▶ **EXERCISE**
Return the lines of the data from the line that contains "Given: Open the Firefox hamburger menu icon" through the line that contains "pos(134,286)", inclusive, copied without any change.

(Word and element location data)
####

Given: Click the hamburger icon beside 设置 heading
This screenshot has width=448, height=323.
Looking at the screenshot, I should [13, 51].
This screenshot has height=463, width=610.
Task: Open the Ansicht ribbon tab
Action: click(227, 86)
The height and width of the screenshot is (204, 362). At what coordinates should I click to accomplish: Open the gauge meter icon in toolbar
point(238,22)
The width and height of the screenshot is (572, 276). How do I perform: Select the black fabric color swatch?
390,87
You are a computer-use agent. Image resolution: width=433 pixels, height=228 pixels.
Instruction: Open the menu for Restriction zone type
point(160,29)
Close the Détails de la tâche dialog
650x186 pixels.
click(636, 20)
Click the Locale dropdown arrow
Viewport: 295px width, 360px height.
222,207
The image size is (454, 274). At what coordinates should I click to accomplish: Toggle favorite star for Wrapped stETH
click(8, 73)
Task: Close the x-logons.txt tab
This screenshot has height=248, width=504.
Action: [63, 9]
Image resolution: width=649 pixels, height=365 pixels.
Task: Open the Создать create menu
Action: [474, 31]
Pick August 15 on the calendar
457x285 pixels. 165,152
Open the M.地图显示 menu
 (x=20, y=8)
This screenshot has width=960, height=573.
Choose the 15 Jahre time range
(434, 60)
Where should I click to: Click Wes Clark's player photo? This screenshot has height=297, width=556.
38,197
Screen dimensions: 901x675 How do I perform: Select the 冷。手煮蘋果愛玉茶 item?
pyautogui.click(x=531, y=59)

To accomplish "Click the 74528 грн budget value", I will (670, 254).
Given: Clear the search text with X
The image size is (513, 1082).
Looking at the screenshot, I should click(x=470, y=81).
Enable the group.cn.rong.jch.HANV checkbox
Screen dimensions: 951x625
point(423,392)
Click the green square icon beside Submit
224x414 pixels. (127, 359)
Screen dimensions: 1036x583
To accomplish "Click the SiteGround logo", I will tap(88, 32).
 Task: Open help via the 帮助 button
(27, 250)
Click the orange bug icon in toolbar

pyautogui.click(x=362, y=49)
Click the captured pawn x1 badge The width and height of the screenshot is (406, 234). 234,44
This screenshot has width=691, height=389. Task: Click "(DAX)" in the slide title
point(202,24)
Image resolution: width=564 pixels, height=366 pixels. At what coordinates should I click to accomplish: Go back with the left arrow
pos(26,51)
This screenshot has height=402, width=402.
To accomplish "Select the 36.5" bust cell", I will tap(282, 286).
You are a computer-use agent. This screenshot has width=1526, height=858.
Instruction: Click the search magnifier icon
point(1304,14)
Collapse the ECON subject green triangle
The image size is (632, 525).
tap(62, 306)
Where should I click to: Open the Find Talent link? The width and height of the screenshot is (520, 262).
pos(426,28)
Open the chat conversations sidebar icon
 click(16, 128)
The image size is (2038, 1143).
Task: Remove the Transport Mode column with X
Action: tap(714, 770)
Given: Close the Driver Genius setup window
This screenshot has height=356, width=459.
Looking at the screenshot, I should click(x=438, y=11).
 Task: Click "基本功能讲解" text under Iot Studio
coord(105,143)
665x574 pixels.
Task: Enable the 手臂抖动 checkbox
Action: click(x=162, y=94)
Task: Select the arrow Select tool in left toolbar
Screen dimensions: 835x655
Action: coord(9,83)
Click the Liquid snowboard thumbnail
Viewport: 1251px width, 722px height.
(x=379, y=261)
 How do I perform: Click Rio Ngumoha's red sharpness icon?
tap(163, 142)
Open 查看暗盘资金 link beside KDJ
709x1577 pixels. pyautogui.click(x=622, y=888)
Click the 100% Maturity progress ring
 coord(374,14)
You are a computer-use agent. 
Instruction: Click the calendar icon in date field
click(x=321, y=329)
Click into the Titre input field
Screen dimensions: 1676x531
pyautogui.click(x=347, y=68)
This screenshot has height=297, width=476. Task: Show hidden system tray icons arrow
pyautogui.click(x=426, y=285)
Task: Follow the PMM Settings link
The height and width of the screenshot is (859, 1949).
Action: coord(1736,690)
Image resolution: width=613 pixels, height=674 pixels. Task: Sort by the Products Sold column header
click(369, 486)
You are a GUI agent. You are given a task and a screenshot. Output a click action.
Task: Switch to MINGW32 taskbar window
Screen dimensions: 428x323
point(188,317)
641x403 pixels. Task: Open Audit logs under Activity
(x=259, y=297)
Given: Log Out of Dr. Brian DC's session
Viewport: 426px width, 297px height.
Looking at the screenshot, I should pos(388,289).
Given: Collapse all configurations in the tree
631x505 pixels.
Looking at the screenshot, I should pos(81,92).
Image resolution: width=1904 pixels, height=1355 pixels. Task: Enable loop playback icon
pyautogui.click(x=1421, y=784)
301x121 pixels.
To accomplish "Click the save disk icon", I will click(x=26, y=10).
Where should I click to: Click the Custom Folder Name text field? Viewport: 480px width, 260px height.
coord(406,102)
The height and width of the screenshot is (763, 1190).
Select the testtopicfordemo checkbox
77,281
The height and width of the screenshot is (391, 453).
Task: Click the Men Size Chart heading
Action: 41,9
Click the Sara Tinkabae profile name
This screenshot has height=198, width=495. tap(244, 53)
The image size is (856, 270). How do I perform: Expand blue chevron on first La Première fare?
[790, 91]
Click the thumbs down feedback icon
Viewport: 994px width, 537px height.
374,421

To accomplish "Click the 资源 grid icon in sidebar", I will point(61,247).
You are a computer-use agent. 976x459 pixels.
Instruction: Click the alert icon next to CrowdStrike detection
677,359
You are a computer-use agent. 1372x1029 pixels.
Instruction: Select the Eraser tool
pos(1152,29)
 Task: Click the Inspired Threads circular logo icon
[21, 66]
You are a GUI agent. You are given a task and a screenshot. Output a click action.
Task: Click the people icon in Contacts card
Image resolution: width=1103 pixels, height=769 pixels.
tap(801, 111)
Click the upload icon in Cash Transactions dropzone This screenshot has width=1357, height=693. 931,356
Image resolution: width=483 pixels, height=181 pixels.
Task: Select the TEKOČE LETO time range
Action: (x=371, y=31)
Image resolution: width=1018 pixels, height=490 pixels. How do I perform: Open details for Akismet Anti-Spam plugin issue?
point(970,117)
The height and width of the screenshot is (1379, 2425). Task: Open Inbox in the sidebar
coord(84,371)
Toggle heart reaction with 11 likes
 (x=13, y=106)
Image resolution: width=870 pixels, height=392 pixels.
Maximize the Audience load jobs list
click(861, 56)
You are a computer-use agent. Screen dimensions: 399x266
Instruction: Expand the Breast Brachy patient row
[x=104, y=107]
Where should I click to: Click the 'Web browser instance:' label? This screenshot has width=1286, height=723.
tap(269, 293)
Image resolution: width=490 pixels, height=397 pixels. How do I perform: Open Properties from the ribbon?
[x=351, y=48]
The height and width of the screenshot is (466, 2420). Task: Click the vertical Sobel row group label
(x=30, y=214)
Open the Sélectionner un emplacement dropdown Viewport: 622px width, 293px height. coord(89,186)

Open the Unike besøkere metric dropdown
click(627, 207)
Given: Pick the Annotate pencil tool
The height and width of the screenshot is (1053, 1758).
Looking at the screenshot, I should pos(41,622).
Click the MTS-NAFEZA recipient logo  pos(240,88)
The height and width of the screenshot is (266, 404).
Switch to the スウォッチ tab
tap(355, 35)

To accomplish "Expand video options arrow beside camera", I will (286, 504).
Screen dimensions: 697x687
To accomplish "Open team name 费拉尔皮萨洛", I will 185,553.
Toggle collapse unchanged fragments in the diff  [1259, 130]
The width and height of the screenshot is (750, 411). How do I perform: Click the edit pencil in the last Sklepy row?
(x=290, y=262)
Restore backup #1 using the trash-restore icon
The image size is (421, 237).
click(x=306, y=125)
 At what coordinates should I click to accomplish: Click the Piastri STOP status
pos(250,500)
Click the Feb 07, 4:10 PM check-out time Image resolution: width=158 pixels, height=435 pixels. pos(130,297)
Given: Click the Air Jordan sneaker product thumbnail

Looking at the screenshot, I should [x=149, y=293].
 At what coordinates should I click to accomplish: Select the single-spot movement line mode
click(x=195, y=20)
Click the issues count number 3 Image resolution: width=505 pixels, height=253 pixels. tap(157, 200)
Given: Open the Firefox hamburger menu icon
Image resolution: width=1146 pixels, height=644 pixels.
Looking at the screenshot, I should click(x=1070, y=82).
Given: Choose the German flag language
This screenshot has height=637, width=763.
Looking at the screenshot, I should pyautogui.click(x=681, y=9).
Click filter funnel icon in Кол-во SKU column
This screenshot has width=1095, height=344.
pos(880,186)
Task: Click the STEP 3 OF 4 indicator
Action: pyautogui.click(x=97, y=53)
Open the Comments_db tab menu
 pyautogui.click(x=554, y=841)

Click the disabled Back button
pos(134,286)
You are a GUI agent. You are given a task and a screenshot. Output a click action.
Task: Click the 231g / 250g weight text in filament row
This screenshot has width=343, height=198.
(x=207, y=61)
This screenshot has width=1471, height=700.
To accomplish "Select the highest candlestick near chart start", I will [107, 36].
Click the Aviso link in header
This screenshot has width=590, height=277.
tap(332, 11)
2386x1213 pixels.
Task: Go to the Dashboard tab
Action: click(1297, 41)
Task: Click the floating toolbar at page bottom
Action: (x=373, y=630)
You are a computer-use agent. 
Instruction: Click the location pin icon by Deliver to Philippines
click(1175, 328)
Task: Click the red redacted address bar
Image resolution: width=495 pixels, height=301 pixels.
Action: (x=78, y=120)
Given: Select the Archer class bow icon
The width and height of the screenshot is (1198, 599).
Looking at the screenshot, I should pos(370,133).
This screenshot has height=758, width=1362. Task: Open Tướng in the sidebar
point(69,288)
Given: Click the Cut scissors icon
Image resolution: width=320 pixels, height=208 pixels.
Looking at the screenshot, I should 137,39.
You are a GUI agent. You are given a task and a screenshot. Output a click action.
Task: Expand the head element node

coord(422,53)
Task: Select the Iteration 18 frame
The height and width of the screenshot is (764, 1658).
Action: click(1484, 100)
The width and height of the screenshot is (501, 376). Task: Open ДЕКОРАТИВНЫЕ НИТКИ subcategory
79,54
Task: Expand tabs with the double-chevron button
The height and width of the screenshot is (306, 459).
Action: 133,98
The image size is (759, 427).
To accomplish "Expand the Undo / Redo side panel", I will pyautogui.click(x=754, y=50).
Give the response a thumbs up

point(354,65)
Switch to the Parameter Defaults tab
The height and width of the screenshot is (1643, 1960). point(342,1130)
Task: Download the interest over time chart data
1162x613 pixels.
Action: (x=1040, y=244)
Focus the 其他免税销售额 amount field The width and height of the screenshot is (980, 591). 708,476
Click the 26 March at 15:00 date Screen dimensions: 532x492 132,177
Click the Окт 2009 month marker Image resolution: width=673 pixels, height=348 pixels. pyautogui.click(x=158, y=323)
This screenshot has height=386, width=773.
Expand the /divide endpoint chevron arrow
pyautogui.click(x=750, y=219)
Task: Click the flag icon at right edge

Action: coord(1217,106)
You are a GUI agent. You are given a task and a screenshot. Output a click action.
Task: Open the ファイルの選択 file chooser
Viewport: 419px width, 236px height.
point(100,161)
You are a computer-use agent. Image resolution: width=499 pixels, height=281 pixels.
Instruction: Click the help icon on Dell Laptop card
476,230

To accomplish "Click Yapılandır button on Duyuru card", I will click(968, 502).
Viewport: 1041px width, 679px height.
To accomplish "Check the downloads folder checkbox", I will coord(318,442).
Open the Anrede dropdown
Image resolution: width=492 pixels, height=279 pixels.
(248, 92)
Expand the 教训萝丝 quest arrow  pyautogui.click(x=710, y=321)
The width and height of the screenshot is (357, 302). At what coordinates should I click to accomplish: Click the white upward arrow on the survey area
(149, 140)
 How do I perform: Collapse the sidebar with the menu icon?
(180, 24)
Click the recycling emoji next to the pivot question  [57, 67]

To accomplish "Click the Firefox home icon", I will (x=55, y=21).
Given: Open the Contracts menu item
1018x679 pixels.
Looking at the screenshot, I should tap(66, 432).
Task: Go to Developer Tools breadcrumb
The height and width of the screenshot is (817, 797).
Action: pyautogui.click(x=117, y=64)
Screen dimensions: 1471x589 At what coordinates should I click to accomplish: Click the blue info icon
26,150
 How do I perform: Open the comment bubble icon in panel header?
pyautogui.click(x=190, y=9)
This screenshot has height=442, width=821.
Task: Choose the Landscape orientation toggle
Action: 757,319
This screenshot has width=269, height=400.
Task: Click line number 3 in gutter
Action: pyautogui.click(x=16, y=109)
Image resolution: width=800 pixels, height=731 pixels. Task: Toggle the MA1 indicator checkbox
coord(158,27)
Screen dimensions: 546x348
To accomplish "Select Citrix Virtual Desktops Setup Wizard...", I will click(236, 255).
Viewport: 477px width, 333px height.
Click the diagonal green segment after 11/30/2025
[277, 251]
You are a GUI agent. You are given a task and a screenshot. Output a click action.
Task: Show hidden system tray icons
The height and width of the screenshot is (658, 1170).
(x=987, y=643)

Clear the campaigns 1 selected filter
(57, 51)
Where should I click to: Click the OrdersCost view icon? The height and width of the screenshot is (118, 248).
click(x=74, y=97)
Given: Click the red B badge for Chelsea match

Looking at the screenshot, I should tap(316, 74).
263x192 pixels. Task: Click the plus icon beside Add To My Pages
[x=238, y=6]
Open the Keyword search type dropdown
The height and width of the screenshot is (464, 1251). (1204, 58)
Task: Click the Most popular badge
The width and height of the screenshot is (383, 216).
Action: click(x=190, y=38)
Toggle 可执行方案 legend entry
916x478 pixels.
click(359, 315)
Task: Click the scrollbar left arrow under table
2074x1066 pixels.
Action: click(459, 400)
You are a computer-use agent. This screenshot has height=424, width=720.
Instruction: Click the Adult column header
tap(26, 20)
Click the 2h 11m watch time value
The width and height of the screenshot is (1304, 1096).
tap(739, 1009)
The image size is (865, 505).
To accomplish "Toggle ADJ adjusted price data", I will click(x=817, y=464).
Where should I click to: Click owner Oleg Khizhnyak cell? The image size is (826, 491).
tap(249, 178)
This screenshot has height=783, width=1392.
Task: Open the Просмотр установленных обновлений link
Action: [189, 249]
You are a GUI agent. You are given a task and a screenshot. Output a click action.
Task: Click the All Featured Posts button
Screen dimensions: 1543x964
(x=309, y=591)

####

▶ **COMPLETE ANSWER**
Given: Open the Firefox hamburger menu icon
Image resolution: width=1146 pixels, height=644 pixels.
Looking at the screenshot, I should click(x=1070, y=82).
Given: Choose the German flag language
This screenshot has height=637, width=763.
Looking at the screenshot, I should pyautogui.click(x=681, y=9).
Click filter funnel icon in Кол-во SKU column
This screenshot has width=1095, height=344.
pos(880,186)
Task: Click the STEP 3 OF 4 indicator
Action: pyautogui.click(x=97, y=53)
Open the Comments_db tab menu
 pyautogui.click(x=554, y=841)

Click the disabled Back button
pos(134,286)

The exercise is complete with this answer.